During the time that I spent at Thule, a
number of us founded what I think to be the northernmost motor
racing club in the world, "The Arctikarters". This started
when my friend Bil and I bought a homemade go-kart from a serviceman
at Thule. The airman built the kart in a hangar on the flight
line. Through him, we received permission to keep the kart in
the hangar and to use the hangar to run it when there were no
aircraft parked there. During the cold, dark months, this was
a great diversion. Word soon spread that we were playing with
the kart in the hangar. It wasn't long before there were a dozen
people taking turns driving the kart, sliding around the polished
concrete floor of the hangar.
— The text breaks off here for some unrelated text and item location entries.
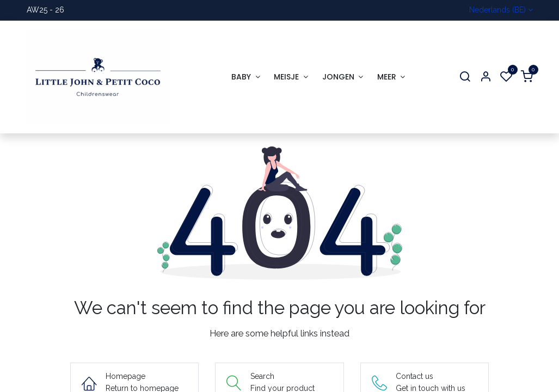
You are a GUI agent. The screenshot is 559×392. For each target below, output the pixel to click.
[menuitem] (245, 77)
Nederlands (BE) (497, 10)
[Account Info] (486, 77)
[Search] (465, 77)
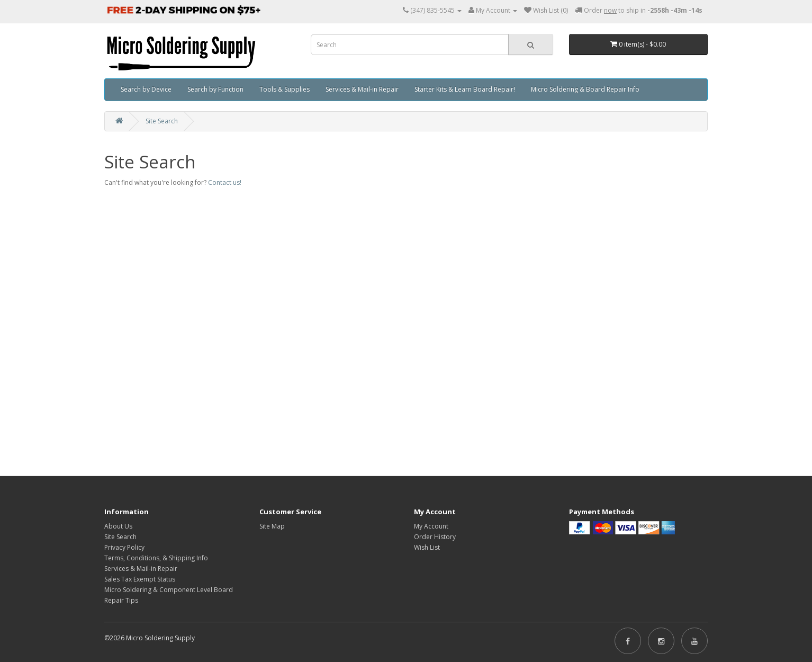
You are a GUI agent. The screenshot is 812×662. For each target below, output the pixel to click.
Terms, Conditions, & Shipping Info (156, 558)
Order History (435, 536)
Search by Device (146, 89)
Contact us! (224, 182)
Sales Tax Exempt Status (140, 579)
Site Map (272, 526)
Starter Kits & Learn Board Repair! (465, 89)
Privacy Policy (124, 547)
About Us (118, 526)
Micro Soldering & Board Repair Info (585, 89)
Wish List (427, 547)
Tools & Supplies (284, 89)
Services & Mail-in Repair (362, 89)
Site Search (161, 121)
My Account (431, 526)
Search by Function (215, 89)
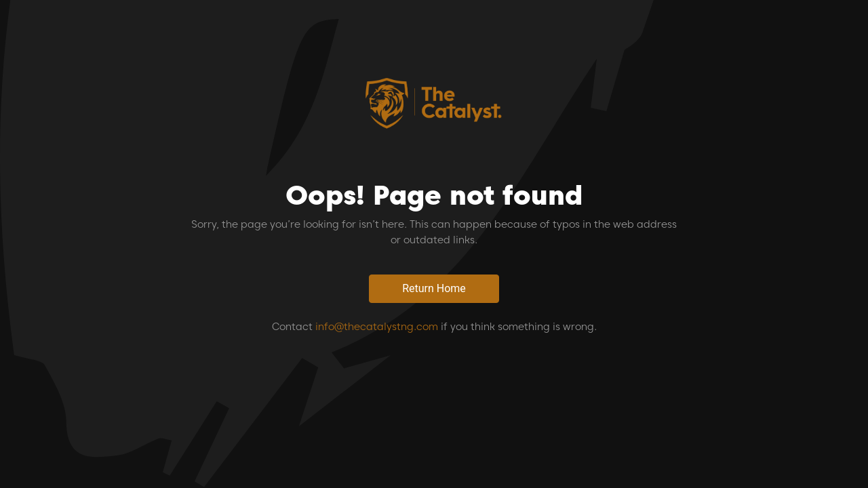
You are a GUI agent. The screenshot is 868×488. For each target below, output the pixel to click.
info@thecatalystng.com (376, 327)
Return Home (434, 288)
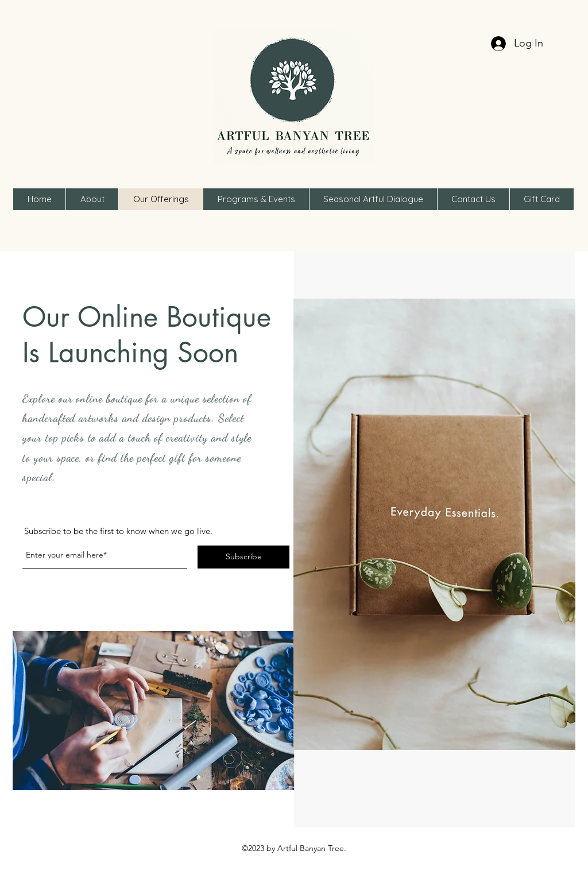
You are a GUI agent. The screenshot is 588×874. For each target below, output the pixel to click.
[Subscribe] (243, 557)
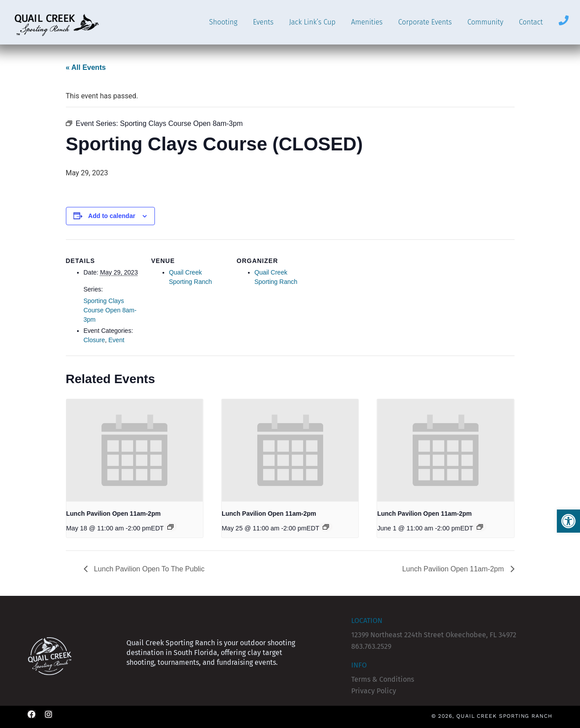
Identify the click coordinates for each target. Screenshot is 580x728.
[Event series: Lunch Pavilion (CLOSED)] (170, 527)
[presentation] (134, 450)
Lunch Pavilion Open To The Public (148, 569)
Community (485, 22)
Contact (531, 22)
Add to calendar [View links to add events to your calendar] (112, 216)
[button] (568, 521)
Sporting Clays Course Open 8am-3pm (110, 310)
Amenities (367, 22)
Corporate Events (425, 22)
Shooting (223, 22)
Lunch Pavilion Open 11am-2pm (114, 514)
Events (263, 22)
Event (117, 340)
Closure (94, 340)
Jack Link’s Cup (312, 22)
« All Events (86, 67)
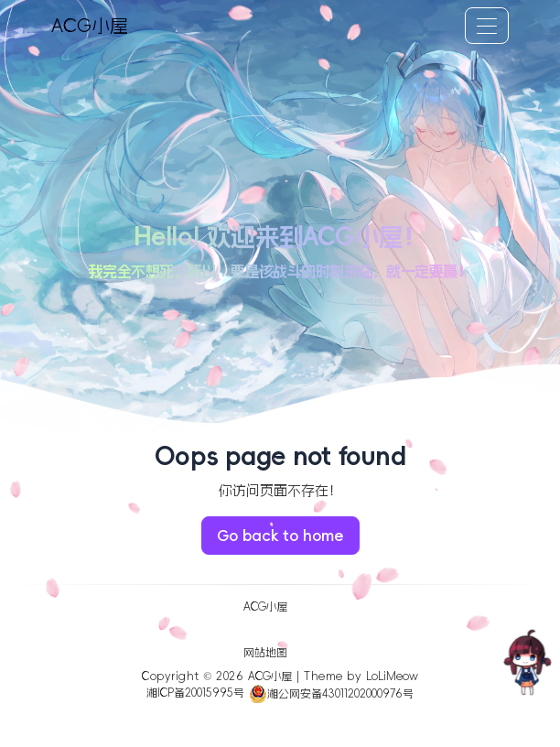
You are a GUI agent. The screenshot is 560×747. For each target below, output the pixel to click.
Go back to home (280, 536)
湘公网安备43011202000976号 (331, 694)
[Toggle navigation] (487, 26)
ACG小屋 (90, 26)
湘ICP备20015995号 (195, 694)
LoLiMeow (392, 677)
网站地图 (265, 653)
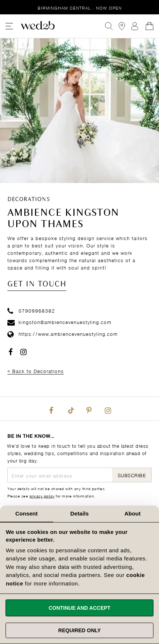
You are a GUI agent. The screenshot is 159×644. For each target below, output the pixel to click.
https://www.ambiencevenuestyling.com (62, 333)
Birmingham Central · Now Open (80, 7)
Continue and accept (80, 608)
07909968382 (31, 310)
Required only (79, 630)
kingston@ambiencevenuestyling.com (59, 321)
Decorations (29, 200)
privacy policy (42, 496)
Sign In (135, 26)
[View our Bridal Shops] (122, 26)
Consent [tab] (26, 513)
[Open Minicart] (149, 26)
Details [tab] (80, 513)
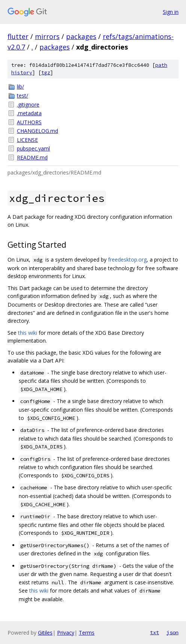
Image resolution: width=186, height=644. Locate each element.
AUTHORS (29, 122)
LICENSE (27, 140)
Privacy (66, 632)
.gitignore (28, 104)
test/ (22, 95)
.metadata (29, 113)
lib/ (20, 86)
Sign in (171, 12)
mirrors (47, 36)
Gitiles (45, 632)
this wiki (27, 333)
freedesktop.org (127, 259)
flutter (18, 36)
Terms (87, 632)
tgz (46, 72)
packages (81, 36)
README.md (32, 157)
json (172, 632)
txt (154, 632)
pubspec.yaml (33, 148)
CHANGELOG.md (38, 131)
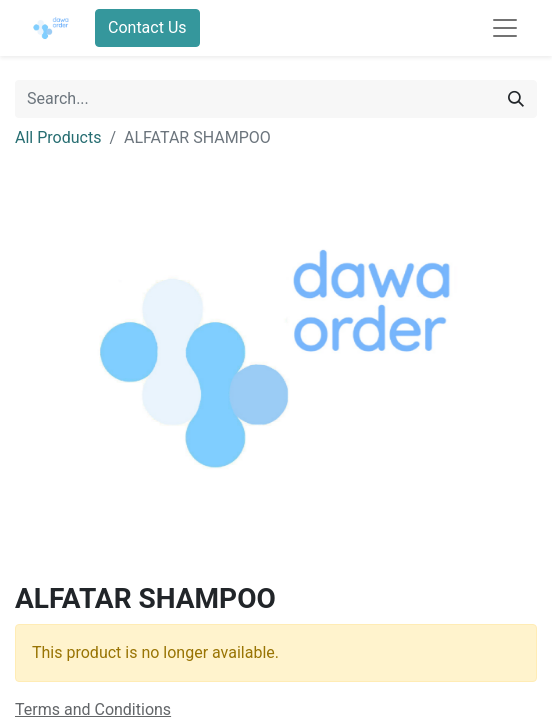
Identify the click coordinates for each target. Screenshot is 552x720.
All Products (58, 137)
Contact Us (147, 27)
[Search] (516, 99)
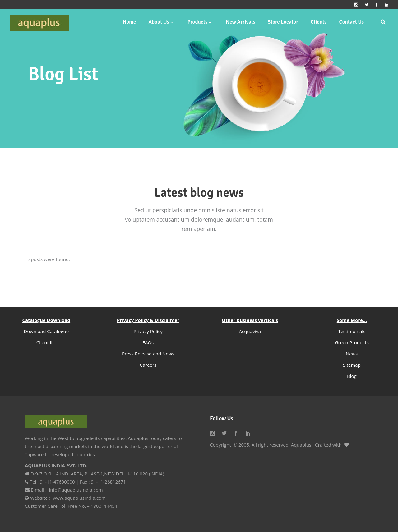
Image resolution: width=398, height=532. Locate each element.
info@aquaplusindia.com (76, 490)
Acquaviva (250, 331)
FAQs (148, 342)
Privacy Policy (148, 331)
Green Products (352, 342)
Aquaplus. (302, 445)
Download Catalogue (46, 331)
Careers (148, 365)
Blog (352, 376)
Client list (46, 342)
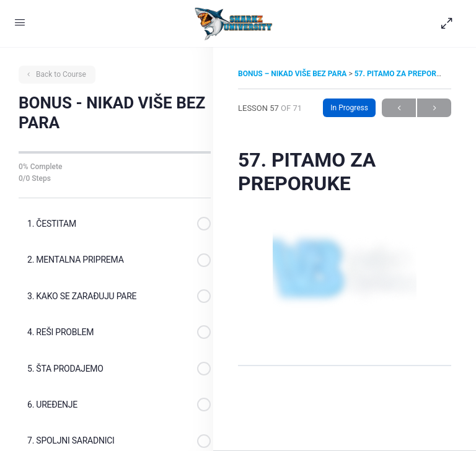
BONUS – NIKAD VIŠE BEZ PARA (293, 74)
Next (434, 108)
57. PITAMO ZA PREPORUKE (402, 74)
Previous (399, 108)
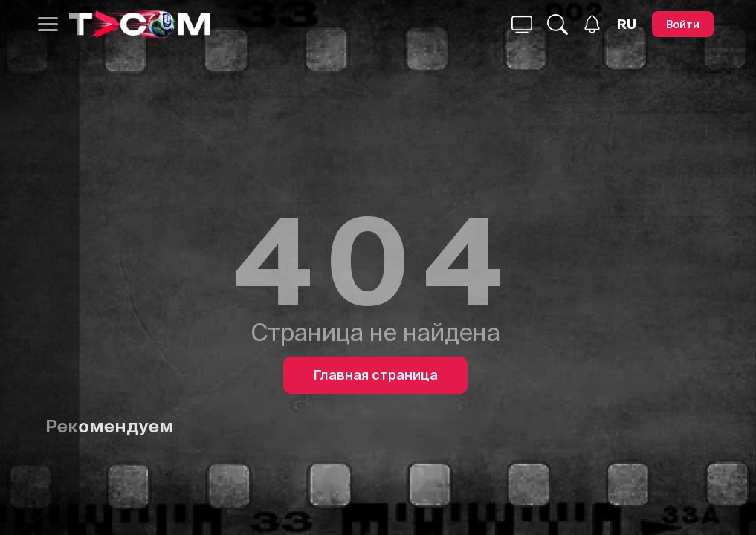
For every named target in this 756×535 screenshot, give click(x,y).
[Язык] (627, 25)
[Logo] (140, 24)
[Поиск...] (522, 25)
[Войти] (682, 24)
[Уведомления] (592, 24)
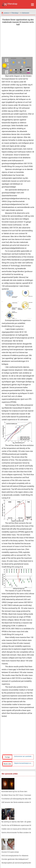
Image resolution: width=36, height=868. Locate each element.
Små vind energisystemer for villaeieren (15, 856)
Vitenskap (15, 13)
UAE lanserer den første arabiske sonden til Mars (18, 802)
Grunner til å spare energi (10, 852)
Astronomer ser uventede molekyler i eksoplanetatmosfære (23, 756)
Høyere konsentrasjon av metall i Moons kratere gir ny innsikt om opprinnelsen (23, 763)
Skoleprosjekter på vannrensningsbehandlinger (17, 863)
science (6, 13)
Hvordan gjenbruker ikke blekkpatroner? (15, 859)
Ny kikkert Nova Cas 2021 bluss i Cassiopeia (17, 795)
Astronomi (25, 13)
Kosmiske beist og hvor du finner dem (14, 792)
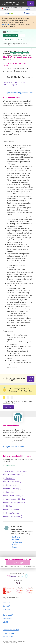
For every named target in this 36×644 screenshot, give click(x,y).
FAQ (5, 622)
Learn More (8, 407)
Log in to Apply (18, 562)
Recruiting (10, 492)
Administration (12, 499)
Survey (6, 606)
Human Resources (13, 513)
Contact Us (8, 615)
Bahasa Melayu (10, 39)
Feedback (7, 618)
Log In (28, 13)
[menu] (33, 13)
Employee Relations (13, 516)
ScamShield (5, 24)
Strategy (9, 506)
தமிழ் (20, 39)
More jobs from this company (14, 446)
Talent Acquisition (13, 482)
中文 (22, 35)
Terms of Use (8, 636)
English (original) (10, 35)
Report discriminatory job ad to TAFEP (19, 92)
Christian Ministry (13, 488)
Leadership (10, 478)
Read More (17, 440)
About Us (6, 602)
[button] (33, 22)
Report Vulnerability (11, 630)
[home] (8, 13)
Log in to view (31, 379)
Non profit (10, 485)
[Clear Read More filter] (18, 441)
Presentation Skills (13, 510)
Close (31, 3)
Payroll (25, 499)
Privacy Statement (10, 633)
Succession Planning (14, 496)
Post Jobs (6, 609)
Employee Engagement (14, 502)
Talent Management (14, 474)
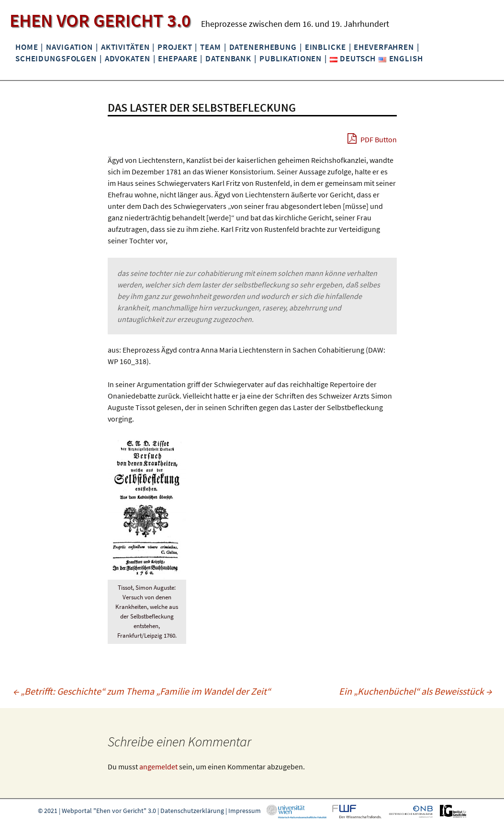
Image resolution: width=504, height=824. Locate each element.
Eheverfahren (383, 47)
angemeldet (158, 767)
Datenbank (228, 58)
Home (26, 47)
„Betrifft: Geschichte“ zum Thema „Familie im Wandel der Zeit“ (142, 691)
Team (210, 47)
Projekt (175, 47)
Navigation (69, 47)
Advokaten (127, 58)
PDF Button (372, 138)
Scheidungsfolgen (56, 58)
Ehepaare (178, 58)
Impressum (245, 811)
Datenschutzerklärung (192, 811)
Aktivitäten (125, 47)
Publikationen (291, 58)
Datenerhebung (263, 47)
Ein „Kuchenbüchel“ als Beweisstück (415, 691)
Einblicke (325, 47)
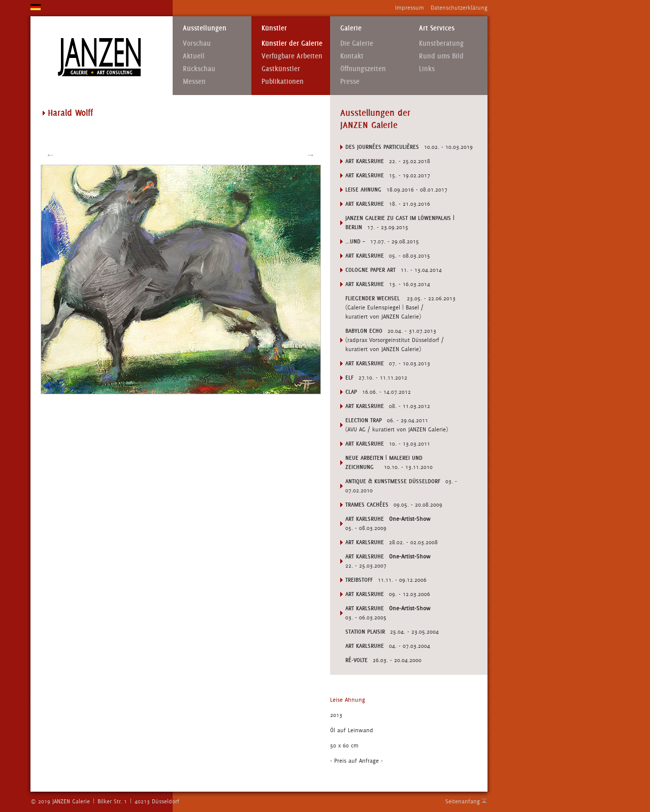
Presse (350, 81)
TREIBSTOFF (359, 580)
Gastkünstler (281, 69)
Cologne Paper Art (370, 270)
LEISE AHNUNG (363, 190)
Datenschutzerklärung (459, 8)
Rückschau (199, 69)
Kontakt (352, 56)
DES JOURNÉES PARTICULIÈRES (382, 147)
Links (427, 69)
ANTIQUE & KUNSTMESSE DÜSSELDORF (393, 481)
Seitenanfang (463, 801)
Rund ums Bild (441, 56)
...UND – (355, 241)
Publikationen (282, 81)
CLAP (351, 392)
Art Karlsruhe (365, 161)
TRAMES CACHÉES (367, 505)
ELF (349, 378)
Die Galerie (356, 43)
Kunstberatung (441, 43)
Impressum (409, 8)
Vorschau (197, 43)
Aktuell (193, 56)
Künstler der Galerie (292, 43)
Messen (194, 81)
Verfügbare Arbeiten (292, 56)
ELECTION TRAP (364, 420)
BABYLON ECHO (364, 331)
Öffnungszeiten (363, 69)
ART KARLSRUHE (365, 519)
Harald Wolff (70, 113)
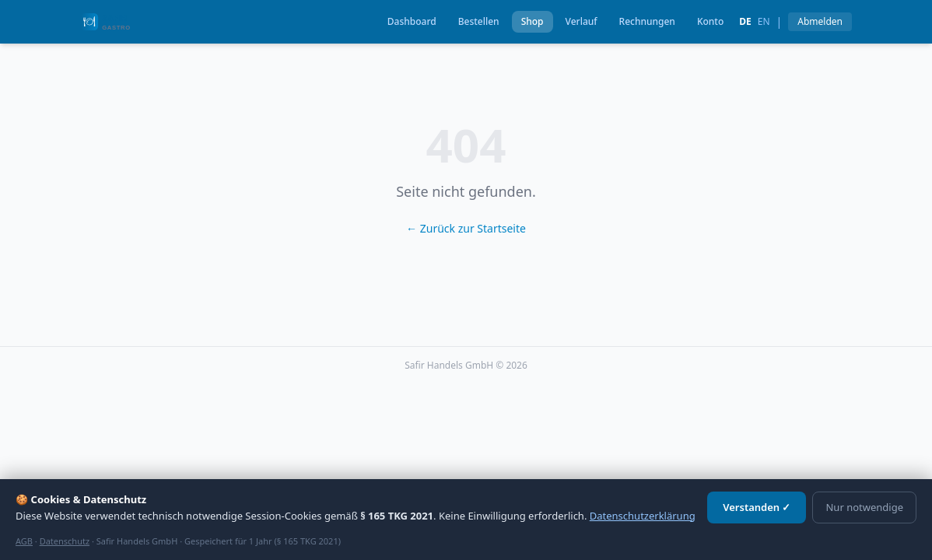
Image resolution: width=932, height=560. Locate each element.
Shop (532, 21)
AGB (24, 541)
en (764, 22)
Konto (710, 21)
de (745, 22)
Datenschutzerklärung (643, 516)
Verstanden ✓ (756, 507)
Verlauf (581, 21)
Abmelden (820, 21)
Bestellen (478, 21)
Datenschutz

While on vacation at home, one of
the RCA employees bought half a dozen go karts and cut them up
into pieces that could be shipped by Parcel Post and reassembled
at Thule. Suddenly, we had a racing club! In the summer, with
twenty-four hour daylight and moderate temperatures, we raced
all "night" long on the deserted B-52 pads along the
taxiway.
On one occasion, the base exchange stocked
a number of model airplane kits and motors. The news of this spread
rapidly, and the entire stock was sold out in less than an hour,
many of us buying five or six kits and motors each! We built models
in our rooms and flew them in the same hangar where we ran the
go kart.
One of the tracker transmitter technicians who was a steam engine enthusiast built a working engine from scraps of copper tubing, teflon sheet, and steel angle iron. Pete designed and built the engine while we were on duty with otherwise little to do at J Site. Having no steam, we connected the engine to a 90 psi compressed air line in the transmitter bay, and it ran. We attached the engine to a hand truck to which we added a pair of wheels at the front, the handle end, and a steering tiller, making a car which we could drive around the transmitter bay, tethered to the compressed air by a hose. The engine supplied power to one of the hand truck's wheels through a go kart chain and homemade sprockets which we fashioned from quarter-inch aluminum sheet. The engine had tremendous torque which caused the wheel to spin a little each revolution, leaving small black marks on the white tile transmitter bay floor. Our shift supervisor couldn't understand where these marks were coming from until he caught us driving around the bay one night. Certain that we were in for it, we were relieved when he wanted to take it a spin, too. I learned much of steam power from Pete and his engine and became somewhat of a steam enthusiast myself.